De nouveau déterminé à passer par l’Islande, je constate qu”il me sera aisé d’en décoller vers la Norvège, certes pas par une combinaison de vols low-costs, tous annulés, mais par un vol direct sur une compagnie classique, dont les tarifs se sont effondrés. Pour entrer en Islande, c’est plus compliqué. Par chance, de toutes les réservations faites avant le départ, la seule maintenue est un Londres – Reykjavik ; je n’ai plus qu’à trouver un moyen de rallier la capitale anglaise. Des Balkans, ce n’est pas envisageable, quarantaine oblige, mais ça l’est depuis l’Italie voisine, et notamment de Venise, distante d’à peine 200 kilomètres à vol d’oiseau et connectée à Londres par des vols low-costs quotidiens.
J’en tire une conclusion évidente : il me faut bouleverser le final du trek slovène, abdiquer la visite de Ljubljana, repiquer vers la frontière italienne toute proche, la franchir discrètement par la montagne, crapahuter côté italien jusqu’à la plaine frioulane et la gare ferroviaire italienne la plus orientale d’Italie, celle de Cividale, et rejoindre Venise en train. Pour ce faire, j’ai quatre jours à disposition, un intervalle si confortable que j’aurai le temps de flâner une journée entière dans la Cité des Doges.
L’abri où s’est tenue la réunion de crise
Je n’ai plus qu’à élaborer à la va-vite un itinéraire que je respecterai globalement.
En rouge, le parcours de Slovénie en Italie
Première étape du plan alternatif : descendre dans la vallée de la Soča, limite méridionale du parc de Triglav et dernier encaissement avant la partie italienne des Alpes juliennes.
Vers la vallée de la Soča
Au pied de la crête du mont Tolmin..
…la vallée de la Soča
Un dernier sentier d’altitude…
…et je m’achemine de hameau en hameau…
…vers un fonds de vallée…
…où se cache la ville frontalière de Tolmin
Un ultime sentier forestier me dépose…
…au bord de la rivière du Tolmin, dont la beauté attire les curieux
Un sentier longe ses rives…
…en direction de la ville homonyme
La canicule sévit sur Tolmin. Privé de douche depuis près d’un mois, je savoure à sa juste mesure la baignade dans les eaux de la Soča.
Revigoré, je me hisse sur une crête herbeuse modeste qui délimite Italie et Slovénie
A la frontière italo-slovène
Une petite balade vespérale me conduit au bivacco Giuseppe Zanuso, aussi bien tenu que la douzaine de cabanes italiennes précédemment occupées.

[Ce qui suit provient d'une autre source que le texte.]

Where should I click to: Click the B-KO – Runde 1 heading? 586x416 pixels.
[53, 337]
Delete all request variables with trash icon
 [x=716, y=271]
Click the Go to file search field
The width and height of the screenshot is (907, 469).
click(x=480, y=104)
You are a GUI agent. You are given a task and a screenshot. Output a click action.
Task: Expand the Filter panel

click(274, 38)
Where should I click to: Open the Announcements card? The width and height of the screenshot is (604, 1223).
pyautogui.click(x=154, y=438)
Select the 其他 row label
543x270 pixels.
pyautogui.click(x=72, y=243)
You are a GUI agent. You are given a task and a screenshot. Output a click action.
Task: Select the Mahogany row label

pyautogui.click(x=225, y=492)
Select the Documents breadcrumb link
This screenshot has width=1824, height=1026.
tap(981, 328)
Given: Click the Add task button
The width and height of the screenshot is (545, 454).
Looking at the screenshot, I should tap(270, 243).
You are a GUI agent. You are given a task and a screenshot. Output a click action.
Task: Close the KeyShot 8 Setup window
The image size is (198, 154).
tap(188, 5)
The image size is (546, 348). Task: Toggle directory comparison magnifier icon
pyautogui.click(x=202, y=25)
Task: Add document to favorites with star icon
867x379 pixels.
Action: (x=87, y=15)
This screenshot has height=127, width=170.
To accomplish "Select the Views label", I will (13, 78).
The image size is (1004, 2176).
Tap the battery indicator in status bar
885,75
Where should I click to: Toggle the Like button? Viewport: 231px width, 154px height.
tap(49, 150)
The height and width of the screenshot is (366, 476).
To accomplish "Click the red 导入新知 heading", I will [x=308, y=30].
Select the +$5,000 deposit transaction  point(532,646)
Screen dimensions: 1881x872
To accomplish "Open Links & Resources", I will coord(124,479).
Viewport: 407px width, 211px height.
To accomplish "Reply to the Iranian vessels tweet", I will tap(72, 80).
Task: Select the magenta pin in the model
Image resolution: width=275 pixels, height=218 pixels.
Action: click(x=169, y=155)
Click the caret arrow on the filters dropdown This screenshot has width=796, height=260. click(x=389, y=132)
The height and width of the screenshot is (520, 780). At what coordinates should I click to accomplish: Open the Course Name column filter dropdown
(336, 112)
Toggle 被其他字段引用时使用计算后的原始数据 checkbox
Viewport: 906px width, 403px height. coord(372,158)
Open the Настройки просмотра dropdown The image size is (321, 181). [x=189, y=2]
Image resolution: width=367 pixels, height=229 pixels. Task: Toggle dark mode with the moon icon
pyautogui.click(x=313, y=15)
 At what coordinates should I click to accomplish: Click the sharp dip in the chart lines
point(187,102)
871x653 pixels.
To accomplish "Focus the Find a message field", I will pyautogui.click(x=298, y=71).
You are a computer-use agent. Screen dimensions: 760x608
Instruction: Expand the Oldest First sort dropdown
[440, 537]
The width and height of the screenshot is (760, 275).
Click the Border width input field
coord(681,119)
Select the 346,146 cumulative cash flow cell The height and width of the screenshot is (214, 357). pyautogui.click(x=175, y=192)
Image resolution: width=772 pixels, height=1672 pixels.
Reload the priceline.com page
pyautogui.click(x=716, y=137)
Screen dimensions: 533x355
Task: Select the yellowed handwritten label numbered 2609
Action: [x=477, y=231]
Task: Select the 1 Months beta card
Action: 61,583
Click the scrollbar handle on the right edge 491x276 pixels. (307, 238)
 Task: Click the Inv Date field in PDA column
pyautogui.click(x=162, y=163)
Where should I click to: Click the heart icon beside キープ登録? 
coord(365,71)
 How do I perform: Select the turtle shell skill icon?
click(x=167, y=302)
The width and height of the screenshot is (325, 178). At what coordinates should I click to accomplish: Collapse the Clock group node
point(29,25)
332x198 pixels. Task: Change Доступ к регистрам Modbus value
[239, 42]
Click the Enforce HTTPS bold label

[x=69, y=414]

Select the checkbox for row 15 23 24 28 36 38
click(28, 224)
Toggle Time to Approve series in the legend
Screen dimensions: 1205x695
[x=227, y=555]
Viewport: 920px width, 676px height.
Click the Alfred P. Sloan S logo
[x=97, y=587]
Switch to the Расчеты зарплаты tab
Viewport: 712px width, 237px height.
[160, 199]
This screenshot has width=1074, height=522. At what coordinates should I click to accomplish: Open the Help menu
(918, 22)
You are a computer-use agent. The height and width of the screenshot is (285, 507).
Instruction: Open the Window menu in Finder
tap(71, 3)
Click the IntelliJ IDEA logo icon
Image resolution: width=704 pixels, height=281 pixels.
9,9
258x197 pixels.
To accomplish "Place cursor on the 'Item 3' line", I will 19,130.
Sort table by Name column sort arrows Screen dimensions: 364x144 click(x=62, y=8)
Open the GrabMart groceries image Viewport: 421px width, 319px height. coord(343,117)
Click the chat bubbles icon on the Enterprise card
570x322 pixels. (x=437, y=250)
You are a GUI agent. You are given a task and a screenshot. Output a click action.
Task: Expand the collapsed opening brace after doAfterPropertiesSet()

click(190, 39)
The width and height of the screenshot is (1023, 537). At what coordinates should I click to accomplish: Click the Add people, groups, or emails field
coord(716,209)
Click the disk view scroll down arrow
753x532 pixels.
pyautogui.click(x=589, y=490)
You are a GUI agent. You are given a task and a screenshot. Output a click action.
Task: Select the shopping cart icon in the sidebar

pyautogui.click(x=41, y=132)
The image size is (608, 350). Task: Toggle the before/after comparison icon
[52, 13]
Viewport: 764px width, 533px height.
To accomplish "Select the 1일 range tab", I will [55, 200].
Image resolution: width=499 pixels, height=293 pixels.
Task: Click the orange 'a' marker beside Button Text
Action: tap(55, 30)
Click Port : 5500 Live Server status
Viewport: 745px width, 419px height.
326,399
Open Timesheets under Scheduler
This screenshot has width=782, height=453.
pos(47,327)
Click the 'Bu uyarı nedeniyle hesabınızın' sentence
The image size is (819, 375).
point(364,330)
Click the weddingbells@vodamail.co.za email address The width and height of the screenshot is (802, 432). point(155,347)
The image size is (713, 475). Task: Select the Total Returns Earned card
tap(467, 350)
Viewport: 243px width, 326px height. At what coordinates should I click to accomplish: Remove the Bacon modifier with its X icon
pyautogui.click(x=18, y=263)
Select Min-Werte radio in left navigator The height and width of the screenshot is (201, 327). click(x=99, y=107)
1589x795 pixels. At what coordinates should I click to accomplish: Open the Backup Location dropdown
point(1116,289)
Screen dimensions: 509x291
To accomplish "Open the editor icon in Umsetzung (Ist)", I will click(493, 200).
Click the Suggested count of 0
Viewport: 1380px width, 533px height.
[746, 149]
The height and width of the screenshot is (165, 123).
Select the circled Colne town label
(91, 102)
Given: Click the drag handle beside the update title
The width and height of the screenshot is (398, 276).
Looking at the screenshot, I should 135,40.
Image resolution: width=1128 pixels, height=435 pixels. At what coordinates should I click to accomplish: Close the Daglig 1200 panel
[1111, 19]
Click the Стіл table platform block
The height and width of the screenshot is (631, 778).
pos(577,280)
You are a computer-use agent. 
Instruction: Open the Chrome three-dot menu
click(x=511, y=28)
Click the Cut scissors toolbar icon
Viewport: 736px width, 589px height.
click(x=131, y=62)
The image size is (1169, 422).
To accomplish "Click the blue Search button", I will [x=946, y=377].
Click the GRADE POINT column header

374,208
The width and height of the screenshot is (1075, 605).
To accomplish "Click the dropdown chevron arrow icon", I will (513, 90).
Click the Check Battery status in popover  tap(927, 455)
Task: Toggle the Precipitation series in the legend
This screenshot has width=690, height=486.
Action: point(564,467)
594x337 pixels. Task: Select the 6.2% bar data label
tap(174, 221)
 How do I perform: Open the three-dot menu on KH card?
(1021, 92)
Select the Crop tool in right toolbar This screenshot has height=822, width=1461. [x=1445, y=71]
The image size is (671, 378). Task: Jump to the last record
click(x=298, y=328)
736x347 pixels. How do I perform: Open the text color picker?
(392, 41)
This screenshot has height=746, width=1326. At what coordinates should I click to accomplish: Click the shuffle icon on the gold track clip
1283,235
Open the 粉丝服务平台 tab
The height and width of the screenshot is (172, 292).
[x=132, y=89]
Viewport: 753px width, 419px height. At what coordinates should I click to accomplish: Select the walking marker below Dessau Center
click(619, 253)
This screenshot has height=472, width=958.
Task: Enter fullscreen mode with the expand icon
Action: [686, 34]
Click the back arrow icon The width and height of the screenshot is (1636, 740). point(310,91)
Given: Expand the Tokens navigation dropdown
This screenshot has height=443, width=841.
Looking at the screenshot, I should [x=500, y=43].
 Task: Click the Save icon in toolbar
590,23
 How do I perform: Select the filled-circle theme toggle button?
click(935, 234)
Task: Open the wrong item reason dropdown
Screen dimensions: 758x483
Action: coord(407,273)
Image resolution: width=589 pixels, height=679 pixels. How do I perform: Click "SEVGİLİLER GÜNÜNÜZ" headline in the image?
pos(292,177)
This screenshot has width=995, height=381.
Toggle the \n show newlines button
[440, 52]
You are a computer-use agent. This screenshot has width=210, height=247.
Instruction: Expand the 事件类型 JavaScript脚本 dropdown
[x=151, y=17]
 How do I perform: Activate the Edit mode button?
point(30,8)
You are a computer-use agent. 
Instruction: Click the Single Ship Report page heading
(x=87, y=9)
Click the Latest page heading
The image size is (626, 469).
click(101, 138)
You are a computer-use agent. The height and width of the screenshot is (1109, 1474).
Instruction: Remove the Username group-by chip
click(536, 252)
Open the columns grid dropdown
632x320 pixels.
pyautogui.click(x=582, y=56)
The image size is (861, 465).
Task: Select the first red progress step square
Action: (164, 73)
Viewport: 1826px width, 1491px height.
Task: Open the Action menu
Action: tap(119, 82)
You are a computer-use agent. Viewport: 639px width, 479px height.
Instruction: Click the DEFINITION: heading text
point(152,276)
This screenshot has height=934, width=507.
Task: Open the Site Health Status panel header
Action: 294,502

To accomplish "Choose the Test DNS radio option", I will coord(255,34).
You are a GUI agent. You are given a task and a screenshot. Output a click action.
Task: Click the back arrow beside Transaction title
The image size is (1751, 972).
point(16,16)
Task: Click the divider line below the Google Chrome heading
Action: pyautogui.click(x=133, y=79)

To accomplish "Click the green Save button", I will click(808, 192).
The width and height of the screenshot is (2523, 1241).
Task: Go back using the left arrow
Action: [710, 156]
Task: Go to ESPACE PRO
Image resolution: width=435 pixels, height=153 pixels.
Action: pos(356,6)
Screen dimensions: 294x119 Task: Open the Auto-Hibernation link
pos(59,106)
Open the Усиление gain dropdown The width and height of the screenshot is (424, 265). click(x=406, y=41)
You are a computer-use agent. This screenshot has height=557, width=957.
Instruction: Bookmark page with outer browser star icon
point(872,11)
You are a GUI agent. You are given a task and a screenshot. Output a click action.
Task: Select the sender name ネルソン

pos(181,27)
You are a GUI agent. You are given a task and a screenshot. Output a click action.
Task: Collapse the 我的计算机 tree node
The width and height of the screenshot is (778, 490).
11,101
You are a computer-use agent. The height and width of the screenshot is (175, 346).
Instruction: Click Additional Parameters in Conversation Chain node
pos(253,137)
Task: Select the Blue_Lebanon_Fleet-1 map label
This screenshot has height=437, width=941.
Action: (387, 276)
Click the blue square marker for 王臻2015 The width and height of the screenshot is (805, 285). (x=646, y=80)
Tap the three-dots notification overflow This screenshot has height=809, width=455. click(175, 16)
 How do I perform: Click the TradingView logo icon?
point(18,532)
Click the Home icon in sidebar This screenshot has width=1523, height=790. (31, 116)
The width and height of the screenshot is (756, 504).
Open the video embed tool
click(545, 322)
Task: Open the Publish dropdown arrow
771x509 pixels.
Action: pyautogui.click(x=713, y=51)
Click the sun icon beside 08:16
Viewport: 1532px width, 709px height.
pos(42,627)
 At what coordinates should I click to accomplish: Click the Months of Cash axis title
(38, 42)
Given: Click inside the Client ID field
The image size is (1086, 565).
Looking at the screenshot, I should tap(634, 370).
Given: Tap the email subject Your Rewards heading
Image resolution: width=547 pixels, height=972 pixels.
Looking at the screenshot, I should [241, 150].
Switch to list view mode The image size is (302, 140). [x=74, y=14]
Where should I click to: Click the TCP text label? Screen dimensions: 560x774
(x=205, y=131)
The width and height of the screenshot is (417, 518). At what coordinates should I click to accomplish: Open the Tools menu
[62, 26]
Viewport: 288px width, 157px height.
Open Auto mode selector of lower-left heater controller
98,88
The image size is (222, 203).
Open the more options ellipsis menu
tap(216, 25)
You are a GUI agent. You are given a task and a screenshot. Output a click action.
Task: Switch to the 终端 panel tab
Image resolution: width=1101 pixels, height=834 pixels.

La marche du lendemain,dans des montagnes couvertes de forêts, compte parmi les moins exaltantes en deux mois dans les Alpes ; seule source de réjouissances, les hameaux traversés, plus attachants que ceux de Slovénie ou d’Autriche.
Une transition sans saveur
L’anodine partie italienne des Alpes juliennes
Un chemin symbolisant la journée
Le hameau de Laze
Celui de Topolove…
…doté d’une petite église
Première nuit en tente après une semaine dans des abris
La plaine frioulane est toute proche de mon campement. Plutôt que d’y filer droit, je m’accorde un dernier plaisir matinal avec l’ascension du Matajur, point culminant de la frontière italo-sloèvne malgré son élévation quelconque.
Du haut du Matajur
Le sommet aplati du Matajur, vu de loin…
…et de près
Du haut de ses 1645 mètres, vue sur la Slovénie et des chaînons parallèles…
…qui se succèdent jusqu’aux hautes cimes du parc du Triglav…
…et se prolongent vers l’ouest…
…et le parc régional italien des Préalpes Juliennes
Au sud-ouest, le massif se fond dans la plaine frioulane…
…que j’atteins au niveau du village de San Pietro al Natisone
Aucun bus ne semble connecter San Pietro à la gare de Cividale, distante de 6 kilomètres. J’en avale la moitié à pied, le reste en auto-stop, et me retrouve, trois heures plus tard, dans la banlieue de Venise, pour une journée et demie de pause avant une parenthèse islandaise semée d’embûches.